Adıyaman'a yönelik yardımlarımızı bu andan itibaren Adıyamanlı kardeşlerimizle birlikte temin ettiğimiz yarı-yıkık bir depoyla yeniden başlatmış olduk ve irtibat içerisinde olduğumuz gerek ÖZGÜRDER şubeleri ve gerekse dernek dışında birçok kardeşimizin katkılarıyla sahadan yardım malzemelerini birebir ihtiyaç sahiplerine ulaştırma imkânı bulduk.

İlk birkaç gün ülkenin birçok ilinden seferberlik ruhuyla deprem bölgesine gönderilen binlerce TIR, insanımızın zor zamanda gösterdiği refleks açısından birçok olumluluk içeriyor. Sahiplenilmediği için sokaklara bırakılan birçok malzeme ekranlarda olumsuz bir imaj olarak gösterilse bile bu durum depremzede kardeşlerimizin imdadını duymayıp tepkisiz kalmaktan binlerce kat daha iyidir. Varsın birçok şey israf olsun, yeter ki “Kimse bize bir şey göndermedi!” denilmesin. Şuna da inanıyoruz ki tüm bu “israf”lar beş yıldızlı bir otelin birkaç günlük israfından daha fazla değildi.

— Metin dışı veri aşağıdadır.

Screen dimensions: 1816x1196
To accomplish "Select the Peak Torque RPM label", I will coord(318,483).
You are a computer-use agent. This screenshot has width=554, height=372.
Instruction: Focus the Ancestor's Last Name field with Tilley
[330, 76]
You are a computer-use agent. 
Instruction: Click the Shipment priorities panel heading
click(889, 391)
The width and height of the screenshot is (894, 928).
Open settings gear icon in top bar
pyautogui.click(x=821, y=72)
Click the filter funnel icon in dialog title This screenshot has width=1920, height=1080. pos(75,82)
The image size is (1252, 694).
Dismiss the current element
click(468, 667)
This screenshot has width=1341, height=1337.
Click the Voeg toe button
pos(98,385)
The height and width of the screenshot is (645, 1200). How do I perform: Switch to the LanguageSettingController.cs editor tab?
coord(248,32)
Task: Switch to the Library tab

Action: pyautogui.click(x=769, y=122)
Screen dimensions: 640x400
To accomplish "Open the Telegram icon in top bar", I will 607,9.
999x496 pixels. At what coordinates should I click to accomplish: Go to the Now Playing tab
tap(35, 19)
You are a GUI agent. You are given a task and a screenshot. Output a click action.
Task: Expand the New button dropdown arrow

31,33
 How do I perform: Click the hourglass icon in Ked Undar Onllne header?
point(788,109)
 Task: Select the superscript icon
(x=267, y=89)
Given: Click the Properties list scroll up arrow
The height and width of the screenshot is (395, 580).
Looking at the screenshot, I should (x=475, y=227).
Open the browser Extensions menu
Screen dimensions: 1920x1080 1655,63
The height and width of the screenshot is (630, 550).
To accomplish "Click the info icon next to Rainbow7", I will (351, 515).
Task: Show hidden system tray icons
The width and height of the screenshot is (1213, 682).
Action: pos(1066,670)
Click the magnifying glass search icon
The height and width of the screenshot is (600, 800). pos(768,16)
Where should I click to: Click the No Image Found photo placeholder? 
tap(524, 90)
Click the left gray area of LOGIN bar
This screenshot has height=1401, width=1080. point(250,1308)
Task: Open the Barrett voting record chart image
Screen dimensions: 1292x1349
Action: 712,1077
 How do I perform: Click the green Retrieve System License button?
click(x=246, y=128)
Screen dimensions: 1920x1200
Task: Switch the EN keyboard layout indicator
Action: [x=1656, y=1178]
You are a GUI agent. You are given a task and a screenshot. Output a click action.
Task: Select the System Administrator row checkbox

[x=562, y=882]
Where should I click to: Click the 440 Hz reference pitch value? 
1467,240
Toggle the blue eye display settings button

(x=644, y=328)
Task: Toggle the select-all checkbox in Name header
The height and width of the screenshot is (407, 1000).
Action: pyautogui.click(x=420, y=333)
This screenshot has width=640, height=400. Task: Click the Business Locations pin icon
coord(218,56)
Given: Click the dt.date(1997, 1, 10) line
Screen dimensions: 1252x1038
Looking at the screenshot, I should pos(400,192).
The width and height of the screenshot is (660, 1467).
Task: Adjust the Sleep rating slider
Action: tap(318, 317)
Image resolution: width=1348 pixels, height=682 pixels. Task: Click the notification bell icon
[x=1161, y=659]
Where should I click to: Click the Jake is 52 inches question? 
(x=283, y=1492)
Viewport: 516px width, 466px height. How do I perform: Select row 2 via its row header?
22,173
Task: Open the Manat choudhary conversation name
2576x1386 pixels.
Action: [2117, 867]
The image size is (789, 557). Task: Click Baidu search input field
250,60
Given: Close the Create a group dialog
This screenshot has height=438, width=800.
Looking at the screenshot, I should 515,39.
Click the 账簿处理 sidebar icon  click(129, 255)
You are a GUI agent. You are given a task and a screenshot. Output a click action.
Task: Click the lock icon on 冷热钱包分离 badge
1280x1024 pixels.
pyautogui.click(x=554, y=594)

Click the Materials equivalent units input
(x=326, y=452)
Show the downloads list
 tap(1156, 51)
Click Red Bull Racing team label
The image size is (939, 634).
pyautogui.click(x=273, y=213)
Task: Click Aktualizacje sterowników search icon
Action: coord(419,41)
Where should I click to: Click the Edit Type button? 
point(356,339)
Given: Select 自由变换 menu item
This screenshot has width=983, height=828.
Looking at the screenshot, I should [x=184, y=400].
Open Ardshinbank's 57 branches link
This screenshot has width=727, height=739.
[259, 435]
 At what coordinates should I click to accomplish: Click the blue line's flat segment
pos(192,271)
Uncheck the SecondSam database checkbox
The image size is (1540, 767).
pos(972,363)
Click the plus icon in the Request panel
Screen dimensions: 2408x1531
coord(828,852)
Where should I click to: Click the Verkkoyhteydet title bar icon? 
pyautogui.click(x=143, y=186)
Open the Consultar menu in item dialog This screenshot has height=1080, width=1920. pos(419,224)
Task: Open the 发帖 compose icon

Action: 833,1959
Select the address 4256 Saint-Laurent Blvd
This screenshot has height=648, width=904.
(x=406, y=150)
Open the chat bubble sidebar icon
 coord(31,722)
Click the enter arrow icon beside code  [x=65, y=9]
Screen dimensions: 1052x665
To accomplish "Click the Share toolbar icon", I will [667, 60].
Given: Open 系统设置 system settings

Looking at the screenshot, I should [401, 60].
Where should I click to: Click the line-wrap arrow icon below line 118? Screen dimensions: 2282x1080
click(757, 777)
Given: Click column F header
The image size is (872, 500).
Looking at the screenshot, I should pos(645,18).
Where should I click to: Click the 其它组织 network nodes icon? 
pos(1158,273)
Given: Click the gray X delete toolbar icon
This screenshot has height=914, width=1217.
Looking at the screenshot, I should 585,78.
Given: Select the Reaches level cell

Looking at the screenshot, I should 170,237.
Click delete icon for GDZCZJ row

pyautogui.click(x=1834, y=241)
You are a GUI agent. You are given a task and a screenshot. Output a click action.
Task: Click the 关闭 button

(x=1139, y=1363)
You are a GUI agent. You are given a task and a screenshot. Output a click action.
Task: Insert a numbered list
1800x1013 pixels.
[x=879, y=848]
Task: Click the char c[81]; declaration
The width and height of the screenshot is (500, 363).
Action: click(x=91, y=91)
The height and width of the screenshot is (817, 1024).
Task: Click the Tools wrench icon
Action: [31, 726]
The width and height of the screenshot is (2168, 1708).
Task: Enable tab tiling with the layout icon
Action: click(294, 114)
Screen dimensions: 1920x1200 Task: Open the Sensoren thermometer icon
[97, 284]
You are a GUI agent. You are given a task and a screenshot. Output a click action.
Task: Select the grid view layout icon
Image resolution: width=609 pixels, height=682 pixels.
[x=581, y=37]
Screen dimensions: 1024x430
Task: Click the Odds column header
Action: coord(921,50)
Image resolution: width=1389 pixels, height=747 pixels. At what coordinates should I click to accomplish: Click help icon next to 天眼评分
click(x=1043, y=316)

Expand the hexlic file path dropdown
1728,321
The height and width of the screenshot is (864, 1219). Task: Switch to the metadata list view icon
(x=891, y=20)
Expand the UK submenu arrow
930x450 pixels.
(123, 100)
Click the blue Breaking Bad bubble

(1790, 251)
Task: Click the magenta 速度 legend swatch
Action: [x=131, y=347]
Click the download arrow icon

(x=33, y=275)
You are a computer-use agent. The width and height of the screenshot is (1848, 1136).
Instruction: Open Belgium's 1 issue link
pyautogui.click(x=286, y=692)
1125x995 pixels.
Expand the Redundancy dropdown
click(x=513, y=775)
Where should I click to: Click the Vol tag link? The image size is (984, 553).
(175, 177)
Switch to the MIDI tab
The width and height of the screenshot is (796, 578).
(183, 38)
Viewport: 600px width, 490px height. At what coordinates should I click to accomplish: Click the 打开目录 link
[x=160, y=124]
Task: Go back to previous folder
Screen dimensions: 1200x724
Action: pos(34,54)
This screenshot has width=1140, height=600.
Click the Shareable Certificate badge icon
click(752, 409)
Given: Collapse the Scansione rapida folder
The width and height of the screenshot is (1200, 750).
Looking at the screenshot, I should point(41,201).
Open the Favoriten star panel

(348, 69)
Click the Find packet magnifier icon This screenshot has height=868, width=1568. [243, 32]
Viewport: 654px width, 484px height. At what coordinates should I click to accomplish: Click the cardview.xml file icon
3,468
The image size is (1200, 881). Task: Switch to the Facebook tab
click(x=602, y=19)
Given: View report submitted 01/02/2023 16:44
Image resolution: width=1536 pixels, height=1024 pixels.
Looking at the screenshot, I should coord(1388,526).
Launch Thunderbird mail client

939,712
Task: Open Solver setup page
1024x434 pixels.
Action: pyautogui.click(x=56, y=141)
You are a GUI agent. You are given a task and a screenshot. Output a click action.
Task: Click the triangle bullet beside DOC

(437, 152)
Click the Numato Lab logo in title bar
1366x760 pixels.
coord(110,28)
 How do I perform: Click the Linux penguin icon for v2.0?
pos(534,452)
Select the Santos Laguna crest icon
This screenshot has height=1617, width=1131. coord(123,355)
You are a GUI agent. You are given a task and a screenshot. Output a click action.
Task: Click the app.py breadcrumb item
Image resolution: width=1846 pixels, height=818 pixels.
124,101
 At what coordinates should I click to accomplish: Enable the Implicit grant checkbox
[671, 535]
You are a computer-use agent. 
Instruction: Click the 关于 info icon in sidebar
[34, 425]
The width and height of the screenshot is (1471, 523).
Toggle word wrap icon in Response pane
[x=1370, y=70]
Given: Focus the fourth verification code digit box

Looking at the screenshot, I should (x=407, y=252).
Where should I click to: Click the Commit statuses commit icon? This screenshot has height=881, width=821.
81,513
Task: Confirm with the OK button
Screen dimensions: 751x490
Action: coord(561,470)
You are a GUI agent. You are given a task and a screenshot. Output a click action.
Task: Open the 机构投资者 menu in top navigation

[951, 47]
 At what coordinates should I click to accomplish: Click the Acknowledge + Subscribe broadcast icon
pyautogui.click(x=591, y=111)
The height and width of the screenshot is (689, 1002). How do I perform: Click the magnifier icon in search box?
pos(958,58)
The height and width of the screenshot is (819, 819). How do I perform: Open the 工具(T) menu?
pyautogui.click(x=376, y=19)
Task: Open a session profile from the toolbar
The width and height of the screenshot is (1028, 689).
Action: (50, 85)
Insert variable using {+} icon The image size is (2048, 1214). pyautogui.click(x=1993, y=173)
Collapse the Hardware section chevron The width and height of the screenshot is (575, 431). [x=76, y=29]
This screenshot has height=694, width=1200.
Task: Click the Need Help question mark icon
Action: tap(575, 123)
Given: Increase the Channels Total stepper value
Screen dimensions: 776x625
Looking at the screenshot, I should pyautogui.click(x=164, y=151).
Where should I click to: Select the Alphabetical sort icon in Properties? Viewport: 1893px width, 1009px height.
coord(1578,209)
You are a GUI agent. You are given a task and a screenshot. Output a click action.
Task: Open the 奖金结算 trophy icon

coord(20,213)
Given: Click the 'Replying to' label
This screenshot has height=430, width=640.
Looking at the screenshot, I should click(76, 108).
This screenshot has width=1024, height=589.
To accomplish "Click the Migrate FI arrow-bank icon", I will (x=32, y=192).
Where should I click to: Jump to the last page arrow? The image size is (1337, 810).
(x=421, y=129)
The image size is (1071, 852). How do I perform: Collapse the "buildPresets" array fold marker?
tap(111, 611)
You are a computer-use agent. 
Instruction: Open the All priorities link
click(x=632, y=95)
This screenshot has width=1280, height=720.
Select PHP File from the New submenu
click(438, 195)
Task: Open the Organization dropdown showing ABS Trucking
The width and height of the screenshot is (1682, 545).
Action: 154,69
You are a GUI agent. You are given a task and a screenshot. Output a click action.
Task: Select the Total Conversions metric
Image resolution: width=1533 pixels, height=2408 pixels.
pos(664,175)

Arama kurtarma ve yardım çalışmalarının yeterince hızlı ve koordineli olmamasının bir sebebi “kibirli devlet” mantığının terk edilmemesidir. Depremin ilk birkaç günü afetle ilgilenen bir kısım kurum yetkililerinin ağzında “Devletimiz her şeye yetişiyor!”, “Her şey kontrol altında!” ezberleri hiç eksik olmadı. Afet çok büyüktü ve dünyada hiçbir devletin bu kadar büyük yıkıma yetişmesi mümkün değildi. En azından sivil toplumdan ve imkân sahiplerinden yardım talep edilebilirdi ve bu devleti küçültmezdi. Sivil toplum kurumlarının ve halkın olaya dahli kendi inisiyatifleriyle olmuştur. Tarihsel bir refleks olarak “Devlet ihtişamını göstermelidir!” mantığı müstağnileşen bir tutuma yol açabiliyor.

Allah'a şükürler olsun ki sahada genel anlamda İslami STK’lar organizasyonlarıyla öne çıktılar. Bu, gurur verici bir durum. Arama kurtarma ekipleriyle, aş evleriyle, yardım dağıtma ekipleriyle, gönüllü elemanlarıyla depremzedeye en yakın onlar oldular. Yoruldular, aç ve uykusuz kaldılar. Tabiî ki sahada başkaları da vardı ama İslami kuruluşların varlığı bir başkaydı. Elhamdülillah.

İlk günden itibaren Adıyaman’da sahada görev alan Batman’dan kardeşimiz Osman Sevim’in izlenimlerini aktarmak istiyorum:

"Öncelikle depremin olağanüstü büyüklüğü ve hacmi, sıkıntıların büyüklüğüne kaynaklık etti, bunu teslim edelim. Sarsıntı, yıkım, enkaz, ölüm ve çaresizlik çok büyüktü ve bu, bulaşıcı bir hastalık gibi insanların kalbini deldi geçti. Her insan, kurum ve kuruluş etkilendi. Yaşayan, gören, duyan herkes “hasar gördü”.

Adıyaman merkezde ilk edindiğimiz izlenim, bu olağanüstü yıkımın beraberinde getirdiği olağanüstü şok hali idi. İlk ulaştıklarımızın çoğu ‘yaşayan ölüler’ gibi, ilaçla uyuşturulmuş hastalar gibi çöken binaların etrafında oturuyor, dolanıyor veya yardım bekliyorlardı. Çaresizliğin verdiği yıkım tepeden tırnağa hissediliyor ve görülüyordu. Elektrikler yoktu, binalar ıssız ve karanlıktı. Ekmek, su, battaniye, ateş ve yakacak bir şeyler bulabilenler şanslıydı! Acı, ölçülemeyecek derecede büyüktü yani.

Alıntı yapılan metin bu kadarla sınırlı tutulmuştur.